Los jefes de Estado y de Gobierno de la UE han evitado hoy respaldar explícitamente la solicitud del presidente del Gobierno, Mariano Rajoy, de que el Banco Central Europeo (BCE) intervenga en los mercados con el fin de rebajar los costes de financiación de España o Italia y el propio presidente de la institución, Mario Draghi, ha sostenido ante los líderes europeos que ya ha realizado una "intervención masiva" para aportar liquidez a la banca.
Ni el presidente del Consejo Europeo, Herman Van Rompuy, ni el de la Comisión, José Manuel Durao Barroso, se han referido a la cuestión de la liquidez en la rueda de prensa final del Consejo Europeo, en contra de lo que se había barajado durante la mañana para responder a la solicitud de España.
Por su parte, Draghi ha dicho durante el Consejo Europeo que "ya había realizado una intervención masiva para que los bancos encontraran liquidez y que vigilaba la situación", según ha explicado el presidente francés, François Hollande. "No hemos debatido sobre el BCE, sólo se han expresado algunas opiniones sobre el BCE", ha dicho Hollande,
Rajoy ha defendido la independencia del Banco Central Europeo, pero ha considerado "capital" su colaboración para garantizar liquidez y sostener las deudas públicas porque, de lo contrario, ha dicho que Europa tiene un problema.
Rajoy ha hecho esa consideración en declaraciones a los periodistas al término de la cumbre informal de jefes de Estado y de Gobierno de la UE que se ha celebrado en Bruselas y en la que se han analizado las políticas de crecimiento que necesita la Unión Europea.
El jefe del Ejecutivo ha explicado que ante el resto de líderes de los Veintisiete ha defendido una serie de pasos para salir de la crisis, entre ellos el control del déficit público y las reformas en cada país y en el seno de la UE, así como el tipo de banco central que se quiere tener.
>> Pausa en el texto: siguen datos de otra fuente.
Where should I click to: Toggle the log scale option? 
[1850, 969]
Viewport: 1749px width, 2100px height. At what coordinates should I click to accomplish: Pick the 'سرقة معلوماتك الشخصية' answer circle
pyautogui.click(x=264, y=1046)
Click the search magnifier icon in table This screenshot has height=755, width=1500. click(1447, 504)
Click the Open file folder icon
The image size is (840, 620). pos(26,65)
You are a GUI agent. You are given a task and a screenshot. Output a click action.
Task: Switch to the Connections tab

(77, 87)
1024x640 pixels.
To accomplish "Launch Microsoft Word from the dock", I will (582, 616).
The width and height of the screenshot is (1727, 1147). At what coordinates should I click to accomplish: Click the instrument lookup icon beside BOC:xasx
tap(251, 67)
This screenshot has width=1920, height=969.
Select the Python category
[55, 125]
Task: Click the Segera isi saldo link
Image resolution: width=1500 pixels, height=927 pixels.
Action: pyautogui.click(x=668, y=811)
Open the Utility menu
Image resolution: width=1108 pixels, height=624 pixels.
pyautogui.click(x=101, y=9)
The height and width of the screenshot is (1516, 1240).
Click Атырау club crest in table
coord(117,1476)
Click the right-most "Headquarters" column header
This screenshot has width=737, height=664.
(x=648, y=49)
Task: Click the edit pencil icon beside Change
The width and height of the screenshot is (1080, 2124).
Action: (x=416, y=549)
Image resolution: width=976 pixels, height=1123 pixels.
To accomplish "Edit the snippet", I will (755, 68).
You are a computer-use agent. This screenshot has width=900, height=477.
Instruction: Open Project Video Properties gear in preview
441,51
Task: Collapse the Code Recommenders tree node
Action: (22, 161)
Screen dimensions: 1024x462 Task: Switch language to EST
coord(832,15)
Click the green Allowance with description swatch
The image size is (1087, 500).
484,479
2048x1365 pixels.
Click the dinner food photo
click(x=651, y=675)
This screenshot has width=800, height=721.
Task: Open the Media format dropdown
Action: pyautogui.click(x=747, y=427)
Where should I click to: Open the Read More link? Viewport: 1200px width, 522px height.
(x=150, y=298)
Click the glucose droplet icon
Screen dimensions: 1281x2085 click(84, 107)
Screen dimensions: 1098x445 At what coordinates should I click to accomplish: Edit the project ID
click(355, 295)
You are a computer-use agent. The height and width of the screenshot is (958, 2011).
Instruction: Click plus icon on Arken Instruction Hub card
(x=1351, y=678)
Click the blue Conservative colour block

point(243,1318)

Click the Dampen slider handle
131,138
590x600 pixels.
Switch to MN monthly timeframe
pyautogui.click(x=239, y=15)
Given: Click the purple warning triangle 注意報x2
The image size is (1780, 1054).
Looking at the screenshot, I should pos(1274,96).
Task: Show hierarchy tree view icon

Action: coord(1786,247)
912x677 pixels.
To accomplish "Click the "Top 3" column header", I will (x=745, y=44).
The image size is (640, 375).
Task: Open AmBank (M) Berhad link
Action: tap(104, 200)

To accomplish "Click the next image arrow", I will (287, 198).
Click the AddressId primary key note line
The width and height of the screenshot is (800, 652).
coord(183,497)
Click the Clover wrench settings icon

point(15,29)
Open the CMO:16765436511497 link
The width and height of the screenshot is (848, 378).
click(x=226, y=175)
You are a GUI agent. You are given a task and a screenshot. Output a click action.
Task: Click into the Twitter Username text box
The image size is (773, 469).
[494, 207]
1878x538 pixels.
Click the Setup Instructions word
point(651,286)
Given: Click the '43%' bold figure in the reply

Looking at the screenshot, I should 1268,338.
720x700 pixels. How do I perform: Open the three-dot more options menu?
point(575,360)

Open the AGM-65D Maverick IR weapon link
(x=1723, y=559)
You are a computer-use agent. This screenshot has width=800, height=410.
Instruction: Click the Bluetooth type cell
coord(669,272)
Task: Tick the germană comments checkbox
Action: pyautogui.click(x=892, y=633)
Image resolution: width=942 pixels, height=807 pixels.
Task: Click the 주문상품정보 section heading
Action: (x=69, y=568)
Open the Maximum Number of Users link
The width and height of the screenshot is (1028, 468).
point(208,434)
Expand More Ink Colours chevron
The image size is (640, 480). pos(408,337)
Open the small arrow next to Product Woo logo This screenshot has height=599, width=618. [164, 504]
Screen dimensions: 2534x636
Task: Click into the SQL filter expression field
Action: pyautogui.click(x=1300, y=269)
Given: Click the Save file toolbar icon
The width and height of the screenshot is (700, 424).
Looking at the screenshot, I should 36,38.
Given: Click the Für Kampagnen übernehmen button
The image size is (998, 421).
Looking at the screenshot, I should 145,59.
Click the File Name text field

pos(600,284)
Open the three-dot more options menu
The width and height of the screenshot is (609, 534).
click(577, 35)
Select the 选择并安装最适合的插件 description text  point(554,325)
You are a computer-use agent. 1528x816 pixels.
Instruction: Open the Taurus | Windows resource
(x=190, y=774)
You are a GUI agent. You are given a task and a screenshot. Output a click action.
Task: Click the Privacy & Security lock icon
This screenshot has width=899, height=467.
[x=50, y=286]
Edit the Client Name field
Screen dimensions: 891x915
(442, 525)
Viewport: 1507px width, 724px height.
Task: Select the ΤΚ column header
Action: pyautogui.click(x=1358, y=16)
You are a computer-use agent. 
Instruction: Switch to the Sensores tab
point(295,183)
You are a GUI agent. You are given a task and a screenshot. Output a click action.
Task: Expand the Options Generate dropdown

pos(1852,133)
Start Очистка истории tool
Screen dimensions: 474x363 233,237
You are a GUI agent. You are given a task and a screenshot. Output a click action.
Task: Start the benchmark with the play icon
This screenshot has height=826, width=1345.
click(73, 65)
Asimismo, ha señalado que llegará un momento en el que se tendrá que discutir cuál es el futuro de la Unión Europea, momento en el que ha explicado que él es partidario de ir hacia unión monetaria, fiscal y económica.
Pero ha insistido en que este debate, en el que se puede incluir el papel de los eurobonos, no se puede hacer en este momento pero sí hay que empezar a plantearlo.
Para él, ahora hay algo capital": "Si las deudas públicas no se pueden sostener tenemos un problema, pero esa es una decisión que corresponde al Banco Central Europeo y que ya tomó en alguna ocasión".
Ha reiterado su respeto a la independencia del BCE, pero ha recalcado que le parece un asunto de enorme importancia en este momento el que contribuya a la sostenibilidad de las deudas públicas.
Preguntado por la posibilidad de que el resto de líderes de los Veintisiete le hayan dado hoy su apoyo para enviar su mensaje al BCE, ha explicado que en esta jornada no se tenía que tomar una decisión en ese sentido.
No obstante, ha señalado que su posición "es de sentido común", porque si las deudas públicas no se pueden sostener, se genera un gran problema.
Rajoy ha explicado que en la actualidad la sostenibilidad de la deuda pública está garantizada, pero si llegara un momento en el que no lo estuviera, las decisiones ante esa coyuntura "se podrían tomar en veinticuatro horas".
Ante la cuestión de si cree que el presidente del BCE, el italiano Mario Draghi, ha entendido su posición, el jefe del Gobierno español se ha limitado a señalar que "el señor Draghi ya ha hecho lo que consideró oportuno y conveniente en otras ocasiones".
Rajoy ha expresado también su gran preocupación por la situación de Grecia y su deseo de que pueda seguir en la zona euro porque sería bueno para los ciudadanos de ese país aunque ahora tengan que hacer esfuerzos para ello.
Pero también ha asegurado que la permanencia de Grecia en el euro es muy beneficiosa para el conjunto de la Unión Europea.
"En lo que de mí dependa, siempre apoyaré la permanencia de Grecia en el euro", ha señalado antes de defender un mensaje "nítido y claro" de que el euro es algo irreversible y un proyecto al que no se va a renunciar.
Gran parte de estos mensajes se los transmitió horas antes en París al presidente francés, François Hollande, en la reunión que ambos mantuvieron para analizar las relaciones bilaterales y la situación económica de Europa.
En la rueda de prensa posterior a esa entrevista, subrayó que la UE y el euro han de generar certidumbre y consideró que el problema de la sostenibilidad debe solucionarse "a cortísimo plazo".
Del mismo modo, había avanzado que iba a defender que las políticas de crecimiento estuvieran también en la agenda de la UE.
También dejó claro que, "a fecha de hoy", España no tiene ningún interés y no desea utilizar fondos de la UE "ni de otro organismo" para recapitalizar eventualmente los bancos con dificultades.